Concha Buika’s voice doesn’t come from inside her petite body: It comes from Africa, and from the past. There are obvious traces of flamenco, itself a historical mash-up of the Moors and various transitory cultures in southern Spain and north Africa.

During her flights of improvisation, we also hear the influence of Cuban vocalist Celia Cruz, a product of Afro-Cuban culture, mixed in with Ella Fitzgerald, who was the pinnacle of African-American jazz vocal expression.

In these two performances, we hear Buika interpret her own lyrics after a handful of albums in which she’s interpreted others’ words. With her eyes closed tightly, she inhabits these poems of love and heartache as if she were reliving them again before our eyes.

Buika’s singular voice has attracted a cadre of fans who’ve become enchanted by her voice and her leave-it-all-on-the-stage performances in clubs and theaters around the world. Watch this video and join the club.

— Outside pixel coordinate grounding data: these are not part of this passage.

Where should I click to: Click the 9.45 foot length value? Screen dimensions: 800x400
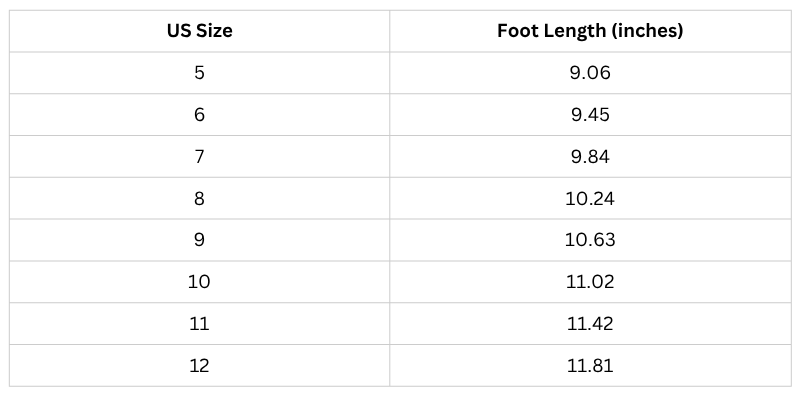pyautogui.click(x=590, y=115)
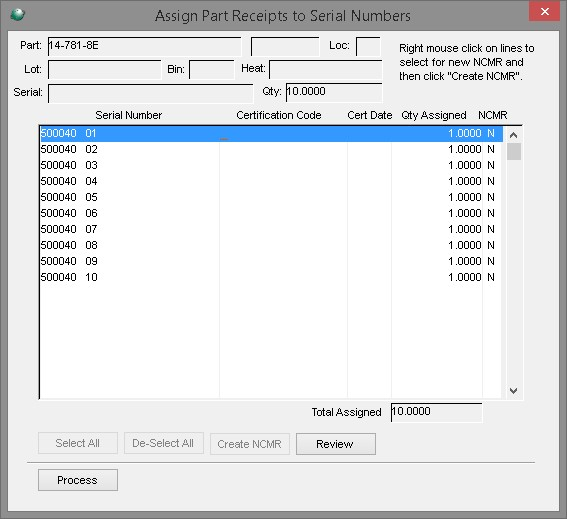The image size is (567, 519).
Task: Close the Assign Part Receipts dialog
Action: (544, 12)
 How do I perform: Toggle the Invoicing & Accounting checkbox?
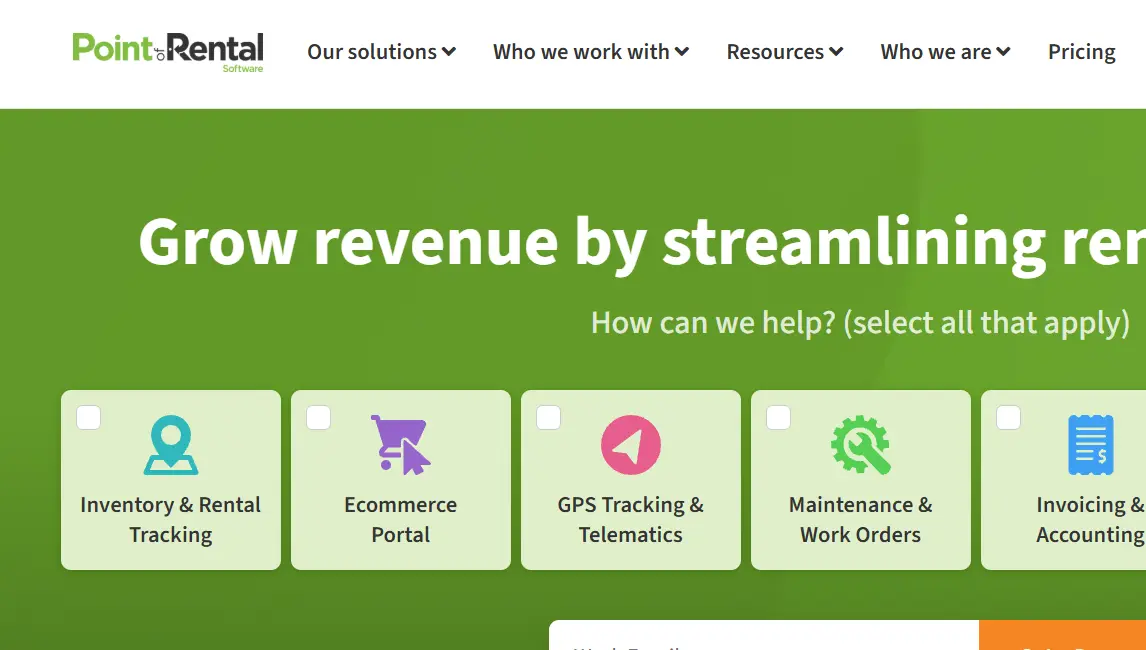(x=1008, y=418)
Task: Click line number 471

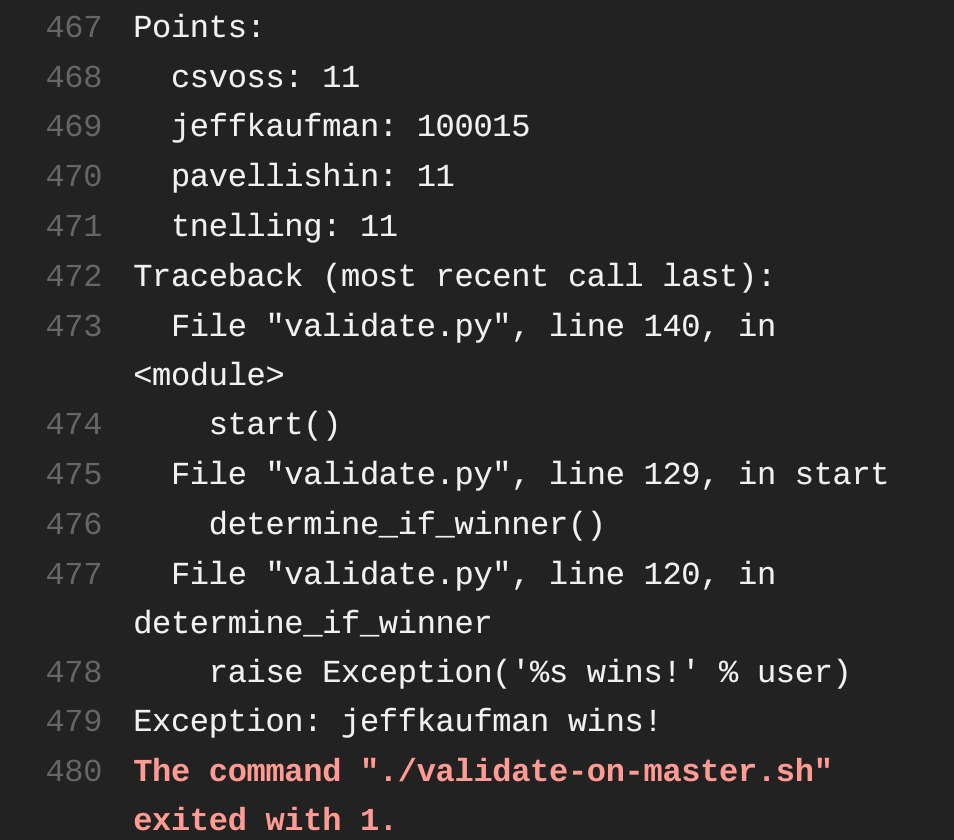Action: click(73, 227)
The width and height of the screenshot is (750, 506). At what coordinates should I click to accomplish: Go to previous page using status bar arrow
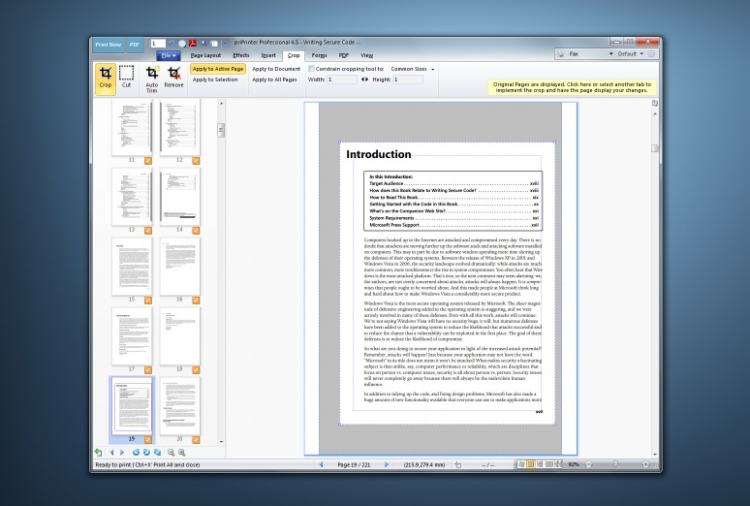[321, 465]
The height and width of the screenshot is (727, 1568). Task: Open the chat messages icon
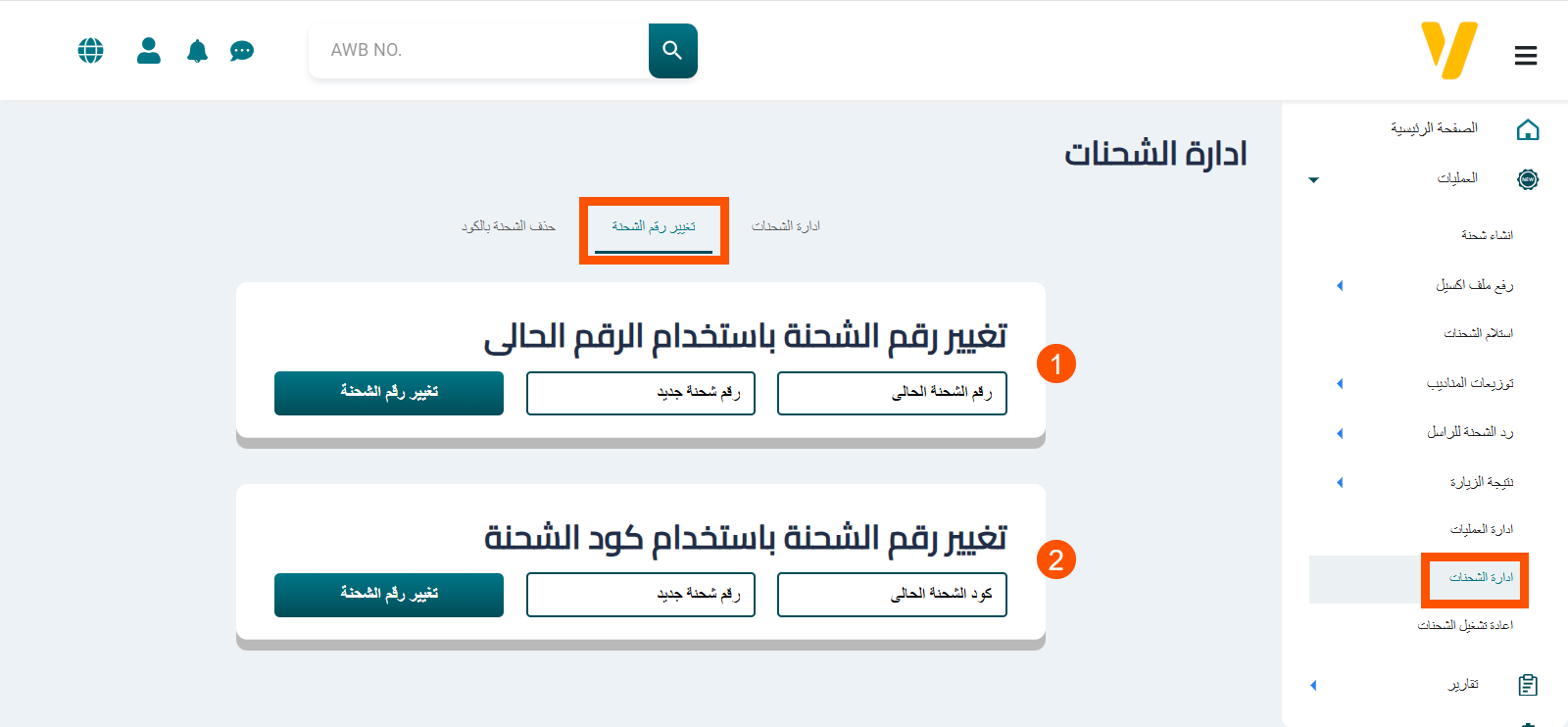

So as the notes say, these two pieces are improvisations.  Not knowing Spanish all that well, I don’t know how much is made up or even how much is just sounds rather than actual words.  But it certainly sounds more off the cuff than written out.

The music is just a piano and a box drum and her voice.  Her voice is raw and pained, but quite pretty.  The two songs are called “La Noche Mas Larga” and “La Nave Del Olvido.”

[READ: April 15, 2016] Comics Squad: Recess

I found out about this collection in the back of a Babymouse book.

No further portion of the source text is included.